### Your goal
Look for the word "computer" in the material below, then report each line where it occurs.

### Information given
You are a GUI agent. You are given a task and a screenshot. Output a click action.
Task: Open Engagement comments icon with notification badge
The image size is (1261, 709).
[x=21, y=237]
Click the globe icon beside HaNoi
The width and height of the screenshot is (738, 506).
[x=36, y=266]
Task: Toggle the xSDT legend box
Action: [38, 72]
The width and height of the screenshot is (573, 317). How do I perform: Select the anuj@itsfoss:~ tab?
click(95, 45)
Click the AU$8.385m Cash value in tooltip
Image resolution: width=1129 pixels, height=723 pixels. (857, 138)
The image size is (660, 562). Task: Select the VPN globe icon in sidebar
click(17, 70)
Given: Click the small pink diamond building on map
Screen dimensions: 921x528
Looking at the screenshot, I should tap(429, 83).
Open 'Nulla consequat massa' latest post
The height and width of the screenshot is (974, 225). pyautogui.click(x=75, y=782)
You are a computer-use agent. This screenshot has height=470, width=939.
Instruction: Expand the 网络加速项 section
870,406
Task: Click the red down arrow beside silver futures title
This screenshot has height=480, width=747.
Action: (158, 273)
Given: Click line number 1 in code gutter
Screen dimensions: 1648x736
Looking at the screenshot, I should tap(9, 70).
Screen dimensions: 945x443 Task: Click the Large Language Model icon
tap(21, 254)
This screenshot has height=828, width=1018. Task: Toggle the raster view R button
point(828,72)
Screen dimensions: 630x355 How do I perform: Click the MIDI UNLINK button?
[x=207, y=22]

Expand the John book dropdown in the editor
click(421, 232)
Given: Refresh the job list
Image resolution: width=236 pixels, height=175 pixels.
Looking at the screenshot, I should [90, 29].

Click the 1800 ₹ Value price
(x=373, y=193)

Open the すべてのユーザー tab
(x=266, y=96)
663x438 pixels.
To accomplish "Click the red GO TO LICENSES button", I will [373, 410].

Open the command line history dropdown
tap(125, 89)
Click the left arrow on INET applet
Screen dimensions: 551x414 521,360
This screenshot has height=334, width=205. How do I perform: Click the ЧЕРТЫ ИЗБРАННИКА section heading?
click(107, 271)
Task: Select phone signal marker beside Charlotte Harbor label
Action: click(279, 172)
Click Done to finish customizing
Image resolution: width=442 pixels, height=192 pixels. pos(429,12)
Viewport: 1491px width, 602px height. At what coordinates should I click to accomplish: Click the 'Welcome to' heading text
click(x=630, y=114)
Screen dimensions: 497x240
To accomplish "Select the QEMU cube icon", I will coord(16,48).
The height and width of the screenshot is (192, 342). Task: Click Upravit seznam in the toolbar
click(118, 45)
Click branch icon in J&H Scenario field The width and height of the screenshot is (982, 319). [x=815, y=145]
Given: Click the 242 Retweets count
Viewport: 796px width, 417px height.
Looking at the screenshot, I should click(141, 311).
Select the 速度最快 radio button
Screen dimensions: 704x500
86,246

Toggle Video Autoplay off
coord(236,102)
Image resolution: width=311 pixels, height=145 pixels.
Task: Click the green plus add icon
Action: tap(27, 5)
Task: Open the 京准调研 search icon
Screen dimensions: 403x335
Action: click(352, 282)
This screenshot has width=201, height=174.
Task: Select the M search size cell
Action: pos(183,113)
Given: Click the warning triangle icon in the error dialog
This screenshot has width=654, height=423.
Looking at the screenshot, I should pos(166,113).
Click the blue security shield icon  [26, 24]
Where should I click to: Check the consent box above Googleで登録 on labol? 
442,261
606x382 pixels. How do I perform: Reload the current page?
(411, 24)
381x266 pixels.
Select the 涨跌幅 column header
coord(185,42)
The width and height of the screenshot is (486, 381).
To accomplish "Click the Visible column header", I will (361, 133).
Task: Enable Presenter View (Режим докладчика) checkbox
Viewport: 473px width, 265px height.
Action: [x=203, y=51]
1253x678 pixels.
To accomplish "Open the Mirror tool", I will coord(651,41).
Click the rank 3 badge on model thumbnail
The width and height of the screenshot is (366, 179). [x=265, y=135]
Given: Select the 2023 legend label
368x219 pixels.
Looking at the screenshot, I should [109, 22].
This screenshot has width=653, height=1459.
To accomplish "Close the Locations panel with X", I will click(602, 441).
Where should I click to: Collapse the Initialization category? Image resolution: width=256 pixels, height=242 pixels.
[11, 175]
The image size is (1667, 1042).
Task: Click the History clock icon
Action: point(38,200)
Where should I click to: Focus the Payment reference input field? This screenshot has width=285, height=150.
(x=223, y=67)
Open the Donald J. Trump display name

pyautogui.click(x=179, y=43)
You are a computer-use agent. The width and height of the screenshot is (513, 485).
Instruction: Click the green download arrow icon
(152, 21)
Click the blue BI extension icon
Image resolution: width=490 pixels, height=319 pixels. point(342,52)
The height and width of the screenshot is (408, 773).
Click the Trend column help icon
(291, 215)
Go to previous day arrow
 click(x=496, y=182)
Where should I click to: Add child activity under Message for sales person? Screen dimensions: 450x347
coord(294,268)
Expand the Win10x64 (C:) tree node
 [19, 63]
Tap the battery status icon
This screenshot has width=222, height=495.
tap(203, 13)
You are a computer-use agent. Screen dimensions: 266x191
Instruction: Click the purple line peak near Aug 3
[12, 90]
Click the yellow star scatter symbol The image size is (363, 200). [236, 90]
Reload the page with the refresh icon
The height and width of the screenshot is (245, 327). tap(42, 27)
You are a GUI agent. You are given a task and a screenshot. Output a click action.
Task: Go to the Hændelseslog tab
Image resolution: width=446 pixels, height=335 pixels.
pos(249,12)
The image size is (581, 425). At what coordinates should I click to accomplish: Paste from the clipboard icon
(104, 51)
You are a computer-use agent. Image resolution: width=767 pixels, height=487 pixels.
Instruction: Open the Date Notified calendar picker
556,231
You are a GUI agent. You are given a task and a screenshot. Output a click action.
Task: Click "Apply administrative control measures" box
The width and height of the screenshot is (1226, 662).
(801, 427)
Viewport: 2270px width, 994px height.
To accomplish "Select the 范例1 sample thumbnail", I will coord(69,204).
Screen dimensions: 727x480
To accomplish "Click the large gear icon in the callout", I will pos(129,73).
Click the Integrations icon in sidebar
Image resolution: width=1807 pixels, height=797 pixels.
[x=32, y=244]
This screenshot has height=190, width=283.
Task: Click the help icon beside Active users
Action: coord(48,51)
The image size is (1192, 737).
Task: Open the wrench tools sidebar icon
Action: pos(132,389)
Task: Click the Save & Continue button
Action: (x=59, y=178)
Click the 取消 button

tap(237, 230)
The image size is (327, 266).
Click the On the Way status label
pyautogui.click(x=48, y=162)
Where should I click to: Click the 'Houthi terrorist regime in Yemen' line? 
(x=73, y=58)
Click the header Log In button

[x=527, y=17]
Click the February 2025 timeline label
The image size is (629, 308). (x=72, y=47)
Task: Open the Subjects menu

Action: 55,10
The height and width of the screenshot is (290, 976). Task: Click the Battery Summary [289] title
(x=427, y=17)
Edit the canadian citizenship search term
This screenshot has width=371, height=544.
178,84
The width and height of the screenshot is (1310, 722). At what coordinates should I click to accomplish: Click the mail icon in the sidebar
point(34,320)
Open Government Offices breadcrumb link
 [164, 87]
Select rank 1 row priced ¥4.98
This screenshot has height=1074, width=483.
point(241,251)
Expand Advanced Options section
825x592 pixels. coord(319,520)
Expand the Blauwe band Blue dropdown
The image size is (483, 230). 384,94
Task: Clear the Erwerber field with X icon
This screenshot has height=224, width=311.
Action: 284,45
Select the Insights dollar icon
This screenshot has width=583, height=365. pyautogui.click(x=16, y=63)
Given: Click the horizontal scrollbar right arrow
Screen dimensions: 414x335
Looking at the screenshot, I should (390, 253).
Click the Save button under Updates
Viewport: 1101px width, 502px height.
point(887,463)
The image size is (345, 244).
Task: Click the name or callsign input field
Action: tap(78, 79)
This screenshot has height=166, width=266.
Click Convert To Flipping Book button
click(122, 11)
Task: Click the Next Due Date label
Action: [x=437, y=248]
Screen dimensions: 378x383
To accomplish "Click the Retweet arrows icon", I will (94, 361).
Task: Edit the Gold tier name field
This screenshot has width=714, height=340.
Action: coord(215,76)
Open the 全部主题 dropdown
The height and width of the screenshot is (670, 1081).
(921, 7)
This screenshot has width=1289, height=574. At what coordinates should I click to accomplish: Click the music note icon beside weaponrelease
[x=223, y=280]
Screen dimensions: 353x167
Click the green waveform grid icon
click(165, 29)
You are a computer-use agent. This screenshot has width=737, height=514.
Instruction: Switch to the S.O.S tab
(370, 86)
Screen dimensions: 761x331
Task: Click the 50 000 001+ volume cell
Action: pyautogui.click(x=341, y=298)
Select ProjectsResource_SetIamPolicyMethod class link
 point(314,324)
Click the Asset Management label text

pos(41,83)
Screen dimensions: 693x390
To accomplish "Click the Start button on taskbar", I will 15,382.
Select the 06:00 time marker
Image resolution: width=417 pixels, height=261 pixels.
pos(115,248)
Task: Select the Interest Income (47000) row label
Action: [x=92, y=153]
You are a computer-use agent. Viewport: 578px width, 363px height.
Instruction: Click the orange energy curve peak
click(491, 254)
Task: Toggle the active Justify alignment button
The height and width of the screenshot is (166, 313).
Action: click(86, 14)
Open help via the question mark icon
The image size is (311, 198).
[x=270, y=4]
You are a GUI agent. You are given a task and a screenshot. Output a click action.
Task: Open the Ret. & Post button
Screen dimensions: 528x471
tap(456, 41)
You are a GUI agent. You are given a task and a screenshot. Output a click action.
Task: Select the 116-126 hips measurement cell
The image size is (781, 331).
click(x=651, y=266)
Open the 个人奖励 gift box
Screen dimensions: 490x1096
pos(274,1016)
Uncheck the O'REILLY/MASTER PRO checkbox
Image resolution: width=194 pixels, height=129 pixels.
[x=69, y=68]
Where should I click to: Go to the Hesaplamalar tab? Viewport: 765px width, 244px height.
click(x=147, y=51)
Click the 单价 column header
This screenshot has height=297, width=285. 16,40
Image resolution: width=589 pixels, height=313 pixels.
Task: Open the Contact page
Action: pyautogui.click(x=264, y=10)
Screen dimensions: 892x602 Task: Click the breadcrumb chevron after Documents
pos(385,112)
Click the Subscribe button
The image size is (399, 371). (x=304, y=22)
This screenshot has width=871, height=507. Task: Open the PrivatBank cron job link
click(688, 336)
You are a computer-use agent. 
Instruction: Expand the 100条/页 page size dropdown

### Reply to the task
You are a computer-use agent. This screenshot has height=470, width=939.
You are a computer-use agent. The width and height of the screenshot is (513, 485).
You are a computer-use agent. Screen dimensions: 266x191
You are a computer-use agent. Image resolution: width=767 pixels, height=487 pixels.
You are a computer-use agent. This screenshot has width=737, height=514.
You are a computer-use agent. Viewport: 578px width, 363px height.
You are a computer-use agent. 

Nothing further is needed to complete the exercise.